* [Source extract]:
----------------

# How about creating a NE cycling section?



## Gremf (Sep 6, 2008)

:idea: Then have a forum for MTB, Roadies, and Commuters?


----------



## Gremf (Sep 6, 2008)

In otherwords, have Cycling as it's own forum.


----------



## Greg (Sep 6, 2008)

Cycling already is its own forum. I'm a firm believer in less is more sometimes and I don't think the current activity warrants separate roadie, MTB, etc. forums. Welcome to AZ BTW!


----------



## MR. evil (Sep 6, 2008)

Greg said:


> Cycling already is its own forum. I'm a firm believer in less is more sometimes and I don't think the current activity warrants separate roadie, MTB, etc. forums. Welcome to AZ BTW!



Ditto


----------



## o3jeff (Sep 6, 2008)

----------------

* [Problem A]: Extract everything in the cycling forum thread from "## Greg (Sep" down to "evil (Sep 6, 2008)", keeping every word unchanged.
* [Problem B]: Please put everything in the records from their first line down to the line containing "center [94, 209].", both included, into a Markdown table with the columns Row and Line, numbering each line and leaving out blank ones.
The forum thread above has no connection to the records.

(Items from a dataset)
----------------

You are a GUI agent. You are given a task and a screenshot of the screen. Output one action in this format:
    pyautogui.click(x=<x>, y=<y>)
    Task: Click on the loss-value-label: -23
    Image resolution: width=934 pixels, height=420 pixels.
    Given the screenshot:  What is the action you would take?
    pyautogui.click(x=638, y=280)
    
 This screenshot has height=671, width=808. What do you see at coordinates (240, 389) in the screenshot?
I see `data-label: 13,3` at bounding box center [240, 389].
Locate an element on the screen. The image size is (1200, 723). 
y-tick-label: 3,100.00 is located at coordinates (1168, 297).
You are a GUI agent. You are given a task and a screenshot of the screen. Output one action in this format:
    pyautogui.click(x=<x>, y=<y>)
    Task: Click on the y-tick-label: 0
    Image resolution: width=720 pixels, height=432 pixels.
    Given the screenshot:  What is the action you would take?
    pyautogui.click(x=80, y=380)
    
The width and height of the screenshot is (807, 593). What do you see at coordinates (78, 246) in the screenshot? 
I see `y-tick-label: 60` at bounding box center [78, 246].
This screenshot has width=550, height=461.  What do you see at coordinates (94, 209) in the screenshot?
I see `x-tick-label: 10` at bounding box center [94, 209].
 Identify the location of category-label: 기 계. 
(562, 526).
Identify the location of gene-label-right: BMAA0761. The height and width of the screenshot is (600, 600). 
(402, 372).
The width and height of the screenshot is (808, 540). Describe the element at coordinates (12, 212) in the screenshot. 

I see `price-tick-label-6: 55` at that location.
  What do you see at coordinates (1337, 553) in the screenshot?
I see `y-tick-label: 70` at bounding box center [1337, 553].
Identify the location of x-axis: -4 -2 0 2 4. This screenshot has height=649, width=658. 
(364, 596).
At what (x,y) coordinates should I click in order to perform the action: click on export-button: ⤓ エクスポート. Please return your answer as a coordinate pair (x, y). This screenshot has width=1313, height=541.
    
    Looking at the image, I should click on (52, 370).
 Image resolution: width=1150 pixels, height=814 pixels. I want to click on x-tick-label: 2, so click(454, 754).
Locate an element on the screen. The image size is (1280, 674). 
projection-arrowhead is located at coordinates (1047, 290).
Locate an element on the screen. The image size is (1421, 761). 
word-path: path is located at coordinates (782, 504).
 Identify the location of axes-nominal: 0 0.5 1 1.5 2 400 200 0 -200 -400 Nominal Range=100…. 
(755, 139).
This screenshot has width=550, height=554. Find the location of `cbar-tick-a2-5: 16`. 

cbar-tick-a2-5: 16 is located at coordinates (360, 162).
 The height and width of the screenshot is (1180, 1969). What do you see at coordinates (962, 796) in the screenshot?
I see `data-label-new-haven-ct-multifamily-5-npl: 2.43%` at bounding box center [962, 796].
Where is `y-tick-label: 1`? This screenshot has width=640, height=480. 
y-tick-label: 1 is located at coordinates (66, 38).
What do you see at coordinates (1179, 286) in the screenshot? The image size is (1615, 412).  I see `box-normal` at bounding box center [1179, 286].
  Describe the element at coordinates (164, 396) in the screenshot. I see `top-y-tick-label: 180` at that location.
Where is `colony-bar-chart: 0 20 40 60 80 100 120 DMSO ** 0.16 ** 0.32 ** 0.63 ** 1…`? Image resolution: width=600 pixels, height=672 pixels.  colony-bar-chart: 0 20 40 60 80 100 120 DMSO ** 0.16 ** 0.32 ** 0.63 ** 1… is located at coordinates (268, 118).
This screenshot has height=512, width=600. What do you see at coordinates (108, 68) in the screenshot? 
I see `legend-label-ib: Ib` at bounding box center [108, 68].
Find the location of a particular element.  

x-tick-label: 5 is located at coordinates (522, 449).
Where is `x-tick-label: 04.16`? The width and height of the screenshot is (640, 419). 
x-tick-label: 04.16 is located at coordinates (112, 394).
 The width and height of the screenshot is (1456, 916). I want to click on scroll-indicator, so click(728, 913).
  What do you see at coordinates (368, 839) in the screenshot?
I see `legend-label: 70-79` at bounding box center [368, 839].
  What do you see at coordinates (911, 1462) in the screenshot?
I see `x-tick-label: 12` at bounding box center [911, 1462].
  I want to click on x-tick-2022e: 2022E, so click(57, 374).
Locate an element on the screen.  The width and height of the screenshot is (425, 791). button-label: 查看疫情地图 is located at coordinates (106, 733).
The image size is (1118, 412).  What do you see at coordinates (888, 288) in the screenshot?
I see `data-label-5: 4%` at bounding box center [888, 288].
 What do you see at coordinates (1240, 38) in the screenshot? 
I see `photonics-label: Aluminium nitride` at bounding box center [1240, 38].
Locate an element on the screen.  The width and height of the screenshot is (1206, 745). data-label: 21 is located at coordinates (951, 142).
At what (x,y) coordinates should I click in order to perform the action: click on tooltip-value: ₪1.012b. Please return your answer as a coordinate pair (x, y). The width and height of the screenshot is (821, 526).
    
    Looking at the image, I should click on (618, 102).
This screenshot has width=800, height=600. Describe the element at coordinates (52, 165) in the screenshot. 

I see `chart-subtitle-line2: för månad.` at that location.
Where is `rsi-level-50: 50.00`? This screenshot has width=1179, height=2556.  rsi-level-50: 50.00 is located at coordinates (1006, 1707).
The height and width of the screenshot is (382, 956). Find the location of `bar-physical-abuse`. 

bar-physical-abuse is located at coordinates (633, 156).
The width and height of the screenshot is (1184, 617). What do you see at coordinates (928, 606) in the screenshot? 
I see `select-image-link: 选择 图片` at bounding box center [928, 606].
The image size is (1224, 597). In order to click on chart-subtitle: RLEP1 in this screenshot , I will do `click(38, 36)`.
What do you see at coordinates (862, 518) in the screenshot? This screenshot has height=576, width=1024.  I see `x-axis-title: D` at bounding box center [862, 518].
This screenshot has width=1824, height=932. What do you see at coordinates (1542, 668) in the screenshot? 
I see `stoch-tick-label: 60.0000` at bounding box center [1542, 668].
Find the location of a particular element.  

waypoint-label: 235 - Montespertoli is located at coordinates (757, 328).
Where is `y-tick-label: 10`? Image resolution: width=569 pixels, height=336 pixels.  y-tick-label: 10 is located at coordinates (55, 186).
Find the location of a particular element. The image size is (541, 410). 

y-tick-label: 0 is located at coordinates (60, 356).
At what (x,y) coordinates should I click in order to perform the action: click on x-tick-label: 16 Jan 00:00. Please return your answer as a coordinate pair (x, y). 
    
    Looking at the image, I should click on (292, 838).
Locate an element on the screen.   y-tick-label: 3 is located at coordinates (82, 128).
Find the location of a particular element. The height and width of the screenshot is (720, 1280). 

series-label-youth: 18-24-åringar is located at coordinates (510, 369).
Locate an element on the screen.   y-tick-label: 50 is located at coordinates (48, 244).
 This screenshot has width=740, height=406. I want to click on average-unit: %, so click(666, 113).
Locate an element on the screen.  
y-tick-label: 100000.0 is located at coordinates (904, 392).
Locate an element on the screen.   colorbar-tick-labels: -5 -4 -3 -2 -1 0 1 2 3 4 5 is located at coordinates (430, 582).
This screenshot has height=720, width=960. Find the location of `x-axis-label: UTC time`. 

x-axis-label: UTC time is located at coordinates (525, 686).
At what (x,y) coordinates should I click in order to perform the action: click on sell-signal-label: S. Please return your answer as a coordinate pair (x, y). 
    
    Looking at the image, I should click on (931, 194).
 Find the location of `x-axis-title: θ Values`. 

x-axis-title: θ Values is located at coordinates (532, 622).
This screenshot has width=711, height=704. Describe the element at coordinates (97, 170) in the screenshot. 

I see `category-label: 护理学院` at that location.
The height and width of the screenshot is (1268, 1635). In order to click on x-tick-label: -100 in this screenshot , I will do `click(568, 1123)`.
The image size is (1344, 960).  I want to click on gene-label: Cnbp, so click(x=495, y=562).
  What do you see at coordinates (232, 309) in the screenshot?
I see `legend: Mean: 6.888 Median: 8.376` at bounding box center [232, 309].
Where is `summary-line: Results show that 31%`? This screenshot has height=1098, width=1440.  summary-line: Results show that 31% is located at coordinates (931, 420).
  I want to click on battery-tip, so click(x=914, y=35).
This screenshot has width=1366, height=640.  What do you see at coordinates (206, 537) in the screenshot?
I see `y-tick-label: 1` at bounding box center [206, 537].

----------------

* [Expected output A]:
## Greg (Sep 6, 2008)

Cycling already is its own forum. I'm a firm believer in less is more sometimes and I don't think the current activity warrants separate roadie, MTB, etc. forums. Welcome to AZ BTW!


----------



## MR. evil (Sep 6, 2008)

* [Expected output B]:
| Row | Line |
|---|---|
| 1 | You are a GUI agent. You are given a task and a screenshot of the screen. Output one action in this format: |
| 2 |     pyautogui.click(x=<x>, y=<y>) |
| 3 |     Task: Click on the loss-value-label: -23 |
| 4 |     Image resolution: width=934 pixels, height=420 pixels. |
| 5 |     Given the screenshot:  What is the action you would take? |
| 6 |     pyautogui.click(x=638, y=280) |
| 7 |  This screenshot has height=671, width=808. What do you see at coordinates (240, 389) in the screenshot? |
| 8 | I see `data-label: 13,3` at bounding box center [240, 389]. |
| 9 | Locate an element on the screen. The image size is (1200, 723).  |
| 10 | y-tick-label: 3,100.00 is located at coordinates (1168, 297). |
| 11 | You are a GUI agent. You are given a task and a screenshot of the screen. Output one action in this format: |
| 12 |     pyautogui.click(x=<x>, y=<y>) |
| 13 |     Task: Click on the y-tick-label: 0 |
| 14 |     Image resolution: width=720 pixels, height=432 pixels. |
| 15 |     Given the screenshot:  What is the action you would take? |
| 16 |     pyautogui.click(x=80, y=380) |
| 17 | The width and height of the screenshot is (807, 593). What do you see at coordinates (78, 246) in the screenshot?  |
| 18 | I see `y-tick-label: 60` at bounding box center [78, 246]. |
| 19 | This screenshot has width=550, height=461.  What do you see at coordinates (94, 209) in the screenshot? |
| 20 | I see `x-tick-label: 10` at bounding box center [94, 209]. |